Caused by a mosquito-borne virus that inflicts an influenza-like illness, dengue is an annual scourge during the country's wet season, with residents of Manila's slums usually comprising many of those affected.
AdvertisementHowever health authorities at the Manila suburb of Muntinlupa suspect that the carrier mosquitoes could be breeding at swimming pools in Ayala Alabang, home to some of the wealthiest Filipinos, said surveillance chief Romeo Javier.
"These mosquitoes don't make a distinction between rich or poor," Javier told AFP, adding that dengue cases have also been reported even in the affluent enclave.
"It's one angle we are looking into," he added.
Local health authorities have formally notified the city mayor about the issue, the city health official added.
The leafy, gated community of Ayala Alabang sprawls over nearly 700 hectares (1,729 acres) of southern Manila. The area's housing association could not be reached for comment Friday.
The Philippine Daily Inquirer newspaper quoted an official as saying they are checking the untended pools of houses of deceased owners or properties that have been foreclosed by banks.
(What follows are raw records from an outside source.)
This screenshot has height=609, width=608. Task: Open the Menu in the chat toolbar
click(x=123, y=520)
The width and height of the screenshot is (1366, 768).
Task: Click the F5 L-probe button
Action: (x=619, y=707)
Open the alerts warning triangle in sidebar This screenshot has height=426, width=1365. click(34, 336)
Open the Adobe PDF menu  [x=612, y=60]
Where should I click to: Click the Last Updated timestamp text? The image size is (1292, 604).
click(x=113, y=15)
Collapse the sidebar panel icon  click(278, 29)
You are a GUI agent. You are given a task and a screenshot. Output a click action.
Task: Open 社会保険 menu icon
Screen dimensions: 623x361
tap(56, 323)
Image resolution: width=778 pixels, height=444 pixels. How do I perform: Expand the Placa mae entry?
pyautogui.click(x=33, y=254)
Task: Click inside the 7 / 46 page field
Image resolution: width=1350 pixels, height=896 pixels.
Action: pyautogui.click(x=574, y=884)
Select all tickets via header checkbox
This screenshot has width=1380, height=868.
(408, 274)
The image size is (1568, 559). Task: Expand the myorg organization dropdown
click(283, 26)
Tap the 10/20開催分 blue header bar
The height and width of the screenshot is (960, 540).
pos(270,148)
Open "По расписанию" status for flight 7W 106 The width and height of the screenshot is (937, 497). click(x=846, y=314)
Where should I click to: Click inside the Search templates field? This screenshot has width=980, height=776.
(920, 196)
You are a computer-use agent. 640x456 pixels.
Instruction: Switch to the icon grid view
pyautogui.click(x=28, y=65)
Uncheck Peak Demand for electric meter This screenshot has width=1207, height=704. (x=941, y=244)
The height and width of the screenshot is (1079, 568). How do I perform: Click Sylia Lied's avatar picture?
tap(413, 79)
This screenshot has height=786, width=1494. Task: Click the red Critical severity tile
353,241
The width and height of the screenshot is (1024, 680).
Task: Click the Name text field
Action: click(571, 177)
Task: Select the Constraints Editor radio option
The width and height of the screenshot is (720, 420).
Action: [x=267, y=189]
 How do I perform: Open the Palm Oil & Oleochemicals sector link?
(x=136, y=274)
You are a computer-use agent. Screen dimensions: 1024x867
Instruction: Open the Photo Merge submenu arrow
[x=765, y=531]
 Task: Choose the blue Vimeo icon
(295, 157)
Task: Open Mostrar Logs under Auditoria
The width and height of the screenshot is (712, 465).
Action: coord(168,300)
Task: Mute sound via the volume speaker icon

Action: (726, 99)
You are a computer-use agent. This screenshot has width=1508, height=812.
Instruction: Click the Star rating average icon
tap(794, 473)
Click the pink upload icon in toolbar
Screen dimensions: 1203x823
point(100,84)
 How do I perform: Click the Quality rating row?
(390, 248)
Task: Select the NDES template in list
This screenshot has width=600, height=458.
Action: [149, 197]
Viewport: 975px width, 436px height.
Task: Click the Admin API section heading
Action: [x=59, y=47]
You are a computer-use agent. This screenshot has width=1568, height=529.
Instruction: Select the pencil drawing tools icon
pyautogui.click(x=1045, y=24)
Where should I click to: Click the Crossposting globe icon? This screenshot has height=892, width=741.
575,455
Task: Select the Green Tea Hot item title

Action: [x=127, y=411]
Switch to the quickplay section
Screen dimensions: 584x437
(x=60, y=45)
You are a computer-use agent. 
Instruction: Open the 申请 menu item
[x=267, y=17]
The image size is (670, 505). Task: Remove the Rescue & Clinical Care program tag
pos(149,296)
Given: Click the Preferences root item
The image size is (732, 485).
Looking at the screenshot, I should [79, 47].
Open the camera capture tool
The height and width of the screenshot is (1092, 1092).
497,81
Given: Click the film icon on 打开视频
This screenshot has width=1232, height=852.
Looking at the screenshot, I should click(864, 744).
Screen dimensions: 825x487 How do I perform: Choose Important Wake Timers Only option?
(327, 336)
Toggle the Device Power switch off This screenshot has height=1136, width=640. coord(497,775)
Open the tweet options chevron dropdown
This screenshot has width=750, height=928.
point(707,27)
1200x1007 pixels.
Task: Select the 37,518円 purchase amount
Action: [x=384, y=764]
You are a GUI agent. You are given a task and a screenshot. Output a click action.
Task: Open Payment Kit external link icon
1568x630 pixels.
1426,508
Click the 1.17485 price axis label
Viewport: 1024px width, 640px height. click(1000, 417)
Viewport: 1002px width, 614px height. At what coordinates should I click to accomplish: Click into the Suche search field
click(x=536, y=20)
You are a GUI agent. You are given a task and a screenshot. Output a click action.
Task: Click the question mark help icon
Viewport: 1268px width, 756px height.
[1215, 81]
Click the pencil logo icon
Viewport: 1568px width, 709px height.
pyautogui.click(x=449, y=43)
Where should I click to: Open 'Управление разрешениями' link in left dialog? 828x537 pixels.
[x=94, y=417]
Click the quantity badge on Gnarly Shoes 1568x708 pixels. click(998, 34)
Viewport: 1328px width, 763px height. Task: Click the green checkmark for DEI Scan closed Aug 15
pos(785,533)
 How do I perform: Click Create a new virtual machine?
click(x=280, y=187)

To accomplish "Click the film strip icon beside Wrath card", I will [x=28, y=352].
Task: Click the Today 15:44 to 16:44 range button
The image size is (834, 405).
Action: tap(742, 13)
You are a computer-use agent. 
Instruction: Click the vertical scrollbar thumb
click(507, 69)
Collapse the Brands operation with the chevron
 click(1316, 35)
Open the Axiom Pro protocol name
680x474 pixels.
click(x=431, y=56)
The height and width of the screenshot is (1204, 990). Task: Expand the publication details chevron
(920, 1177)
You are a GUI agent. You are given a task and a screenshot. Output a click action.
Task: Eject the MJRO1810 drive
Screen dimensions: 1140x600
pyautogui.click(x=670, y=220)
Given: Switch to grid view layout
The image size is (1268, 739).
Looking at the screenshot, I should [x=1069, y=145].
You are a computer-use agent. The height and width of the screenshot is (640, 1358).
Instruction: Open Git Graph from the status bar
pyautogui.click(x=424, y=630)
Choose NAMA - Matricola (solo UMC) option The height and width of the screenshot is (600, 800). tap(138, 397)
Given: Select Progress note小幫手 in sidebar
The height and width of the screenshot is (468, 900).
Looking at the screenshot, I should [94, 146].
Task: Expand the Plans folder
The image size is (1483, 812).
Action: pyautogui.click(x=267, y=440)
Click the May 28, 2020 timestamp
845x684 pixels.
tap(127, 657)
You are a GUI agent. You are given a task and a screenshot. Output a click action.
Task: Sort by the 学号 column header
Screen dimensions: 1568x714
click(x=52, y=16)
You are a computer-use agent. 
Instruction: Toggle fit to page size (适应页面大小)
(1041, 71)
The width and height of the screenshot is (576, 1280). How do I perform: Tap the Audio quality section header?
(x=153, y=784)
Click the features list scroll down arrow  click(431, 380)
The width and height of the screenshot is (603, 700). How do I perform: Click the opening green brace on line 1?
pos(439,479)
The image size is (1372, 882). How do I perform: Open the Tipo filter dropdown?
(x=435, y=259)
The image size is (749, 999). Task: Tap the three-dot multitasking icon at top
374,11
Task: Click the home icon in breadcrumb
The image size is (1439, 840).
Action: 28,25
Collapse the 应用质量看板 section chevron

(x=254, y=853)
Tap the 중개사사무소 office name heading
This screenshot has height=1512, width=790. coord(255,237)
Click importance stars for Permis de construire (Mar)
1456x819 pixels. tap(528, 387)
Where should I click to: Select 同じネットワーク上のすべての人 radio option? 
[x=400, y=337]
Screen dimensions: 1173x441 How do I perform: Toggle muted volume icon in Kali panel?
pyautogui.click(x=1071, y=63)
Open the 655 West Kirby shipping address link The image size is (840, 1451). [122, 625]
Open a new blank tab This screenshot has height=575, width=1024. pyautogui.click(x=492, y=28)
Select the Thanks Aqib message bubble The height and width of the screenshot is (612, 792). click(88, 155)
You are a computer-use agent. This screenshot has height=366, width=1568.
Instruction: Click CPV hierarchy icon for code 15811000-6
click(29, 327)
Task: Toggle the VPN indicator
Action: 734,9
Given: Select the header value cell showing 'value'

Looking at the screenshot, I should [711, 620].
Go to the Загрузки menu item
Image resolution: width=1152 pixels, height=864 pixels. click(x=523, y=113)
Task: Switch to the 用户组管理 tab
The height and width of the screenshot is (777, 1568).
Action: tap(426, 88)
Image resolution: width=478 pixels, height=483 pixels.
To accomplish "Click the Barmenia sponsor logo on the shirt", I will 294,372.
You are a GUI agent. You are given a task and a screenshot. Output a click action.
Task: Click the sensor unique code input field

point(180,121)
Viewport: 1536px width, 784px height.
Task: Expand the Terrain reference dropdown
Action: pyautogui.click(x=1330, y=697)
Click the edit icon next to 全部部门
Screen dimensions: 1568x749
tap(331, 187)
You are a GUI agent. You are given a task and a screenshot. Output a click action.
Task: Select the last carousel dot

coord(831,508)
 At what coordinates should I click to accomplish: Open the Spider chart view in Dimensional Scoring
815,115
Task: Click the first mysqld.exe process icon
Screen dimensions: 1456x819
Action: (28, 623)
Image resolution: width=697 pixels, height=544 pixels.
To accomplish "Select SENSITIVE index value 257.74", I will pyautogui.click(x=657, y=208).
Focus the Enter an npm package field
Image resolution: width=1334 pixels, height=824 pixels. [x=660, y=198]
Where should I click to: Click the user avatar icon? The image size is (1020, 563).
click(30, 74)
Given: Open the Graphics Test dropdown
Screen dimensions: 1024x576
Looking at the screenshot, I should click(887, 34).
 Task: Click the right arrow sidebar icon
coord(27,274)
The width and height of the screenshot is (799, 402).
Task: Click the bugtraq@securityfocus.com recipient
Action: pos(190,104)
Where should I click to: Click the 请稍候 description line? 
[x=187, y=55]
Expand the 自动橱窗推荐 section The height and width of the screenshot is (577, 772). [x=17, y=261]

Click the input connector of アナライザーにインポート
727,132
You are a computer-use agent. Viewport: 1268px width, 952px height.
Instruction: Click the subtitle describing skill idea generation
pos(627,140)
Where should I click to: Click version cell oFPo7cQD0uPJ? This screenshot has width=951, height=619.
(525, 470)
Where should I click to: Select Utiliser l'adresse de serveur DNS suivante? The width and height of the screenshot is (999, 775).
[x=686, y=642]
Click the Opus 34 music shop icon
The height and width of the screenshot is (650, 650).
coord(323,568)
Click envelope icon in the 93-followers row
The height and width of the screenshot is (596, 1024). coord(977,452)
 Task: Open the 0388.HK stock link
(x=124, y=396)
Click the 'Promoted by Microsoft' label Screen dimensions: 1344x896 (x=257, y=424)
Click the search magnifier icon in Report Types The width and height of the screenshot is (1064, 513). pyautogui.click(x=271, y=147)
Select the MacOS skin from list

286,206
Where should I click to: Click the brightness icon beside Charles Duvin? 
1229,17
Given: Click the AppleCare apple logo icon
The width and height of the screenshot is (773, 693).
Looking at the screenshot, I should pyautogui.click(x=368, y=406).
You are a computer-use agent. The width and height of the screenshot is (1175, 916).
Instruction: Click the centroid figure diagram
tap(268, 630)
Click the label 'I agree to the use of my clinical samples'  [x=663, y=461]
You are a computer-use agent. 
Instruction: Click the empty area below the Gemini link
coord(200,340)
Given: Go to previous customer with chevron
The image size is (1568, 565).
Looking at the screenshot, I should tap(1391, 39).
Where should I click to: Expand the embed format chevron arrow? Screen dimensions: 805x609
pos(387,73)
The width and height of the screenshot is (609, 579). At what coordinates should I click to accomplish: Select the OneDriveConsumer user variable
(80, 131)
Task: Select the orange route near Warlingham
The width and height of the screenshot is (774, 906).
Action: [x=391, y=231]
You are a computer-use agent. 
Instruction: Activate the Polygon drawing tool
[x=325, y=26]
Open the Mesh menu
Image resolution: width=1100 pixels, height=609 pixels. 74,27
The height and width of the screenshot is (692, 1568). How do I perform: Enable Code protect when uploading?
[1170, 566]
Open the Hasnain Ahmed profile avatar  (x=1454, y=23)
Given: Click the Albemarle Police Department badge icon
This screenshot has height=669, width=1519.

June Corpuz, a staff member at the health ministry's National Epidemiology Centre, told AFP it was plausible that the mosquito species that spreads the virus could be breeding in swimming pools found in the homes of the rich.
"They can lay eggs in any type of clear water," she told AFP.
She said the ministry had monitored 84,023 cases of dengue up to September 11, already double the cases for 2009.
The disease can lead to a potentially deadly complication called dengue haemorrhagic fever.
The health ministry said this year's death toll has topped 500, compared to 369 for the whole of last year.
The World Health Organization said dengue incidence has risen dramatically around the world in recent decades, with two-fifths of the global population at risk.
Southeast Asia and the Western Pacific are considered the most seriously affected, it said on its website.